3. **Now, let's build the plane's equation!** We know the plane passes through the point $(x_0, y_0, z_0)$ and has a normal vector $\vec{n}=(A, B, C)$. The general equation for such a plane is $A(x - x_0) + B(y - y_0) + C(z - z_0) = 0$.
Let's plug in our normal vector components:
$$ \frac{2x_0}{a^{2}}(x - x_0) + \frac{2y_0}{b^{2}}(y - y_0) + \frac{2z_0}{c^{2}}(z - z_0) = 0 $$

4. **Time to simplify!** Notice that every term in the equation has a '2' in it.
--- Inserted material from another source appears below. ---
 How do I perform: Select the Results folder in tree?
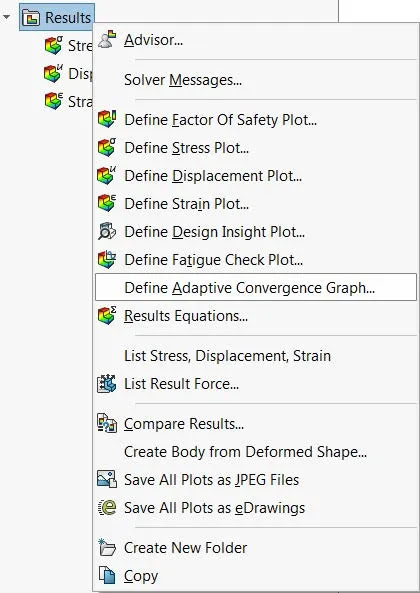(x=57, y=17)
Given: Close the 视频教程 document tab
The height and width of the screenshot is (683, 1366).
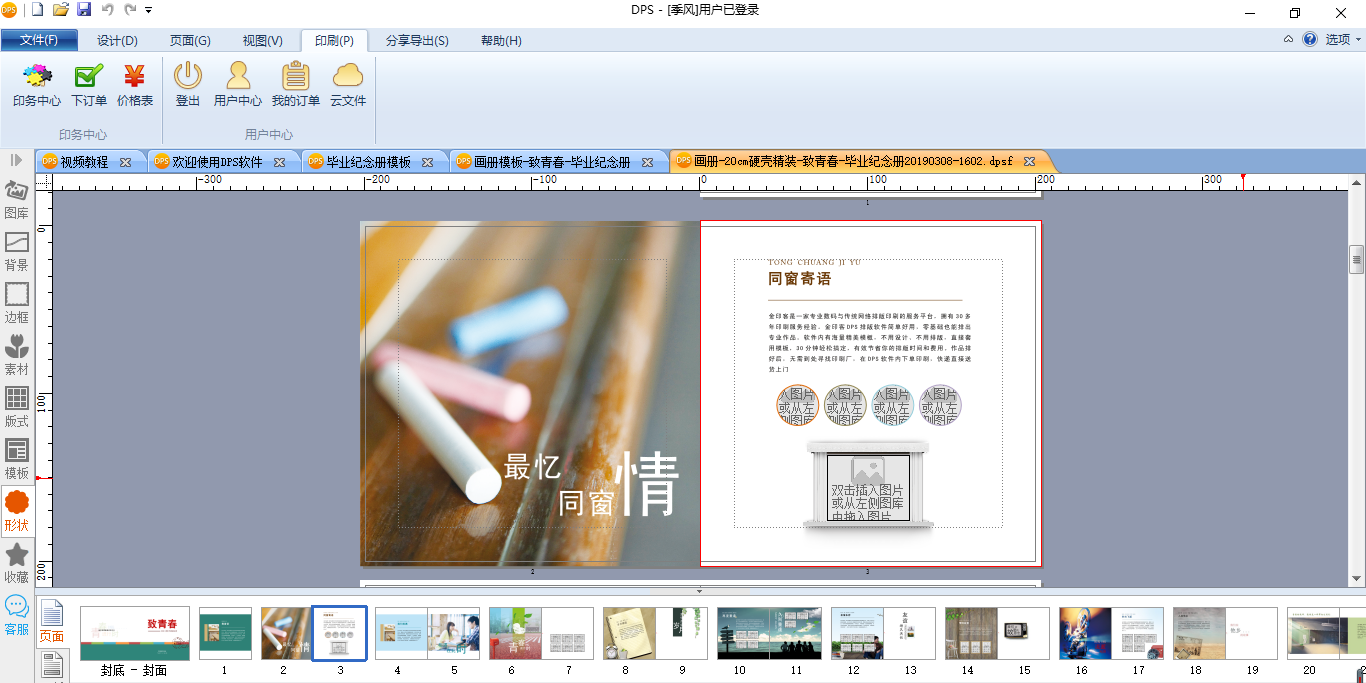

We can divide the entire equation by 2 to make it simpler:
$$ \frac{x_0}{a^{2}}(x - x_0) + \frac{y_0}{b^{2}}(y - y_0) + \frac{z_0}{c^{2}}(z - z_0) = 0 $$
Now, let's distribute the terms:
$$ \frac{x x_0}{a^{2}} - \frac{x_0^2}{a^{2}} + \frac{y y_0}{b^{2}} - \frac{y_0^2}{b^{2}} + \frac{z z_0}{c^{2}} - \frac{z_0^2}{c^{2}} = 0 $$
Let's move all the terms with $x_0^2$, $y_0^2$, and $z_0^2$ to the right side of the equation:
$$ \frac{x x_0}{a^{2}} + \frac{y y_0}{b^{2}} + \frac{z z_0}{c^{2}} = \frac{x_0^2}{a^{2}} + \frac{y_0^2}{b^{2}} + \frac{z_0^2}{c^{2}} $$

5. **One last cool trick!** Remember that the point $(x_0, y_0, z_0)$ is *on* the ellipsoid itself. That means it must satisfy the ellipsoid's original equation!
So, we know that:
$$ \frac{x_0^2}{a^{2}} + \frac{y_0^2}{b^{2}} + \frac{z_0^2}{c^{2}} = 1 $$
We can substitute this '1' back into our plane equation:
$$ \frac{x x_0}{a^{2}} + \frac{y y_0}{b^{2}} + \frac{z z_0}{c^{2}} = 1 $$
And there you have it! That's the equation of the tangent plane! Easy peasy!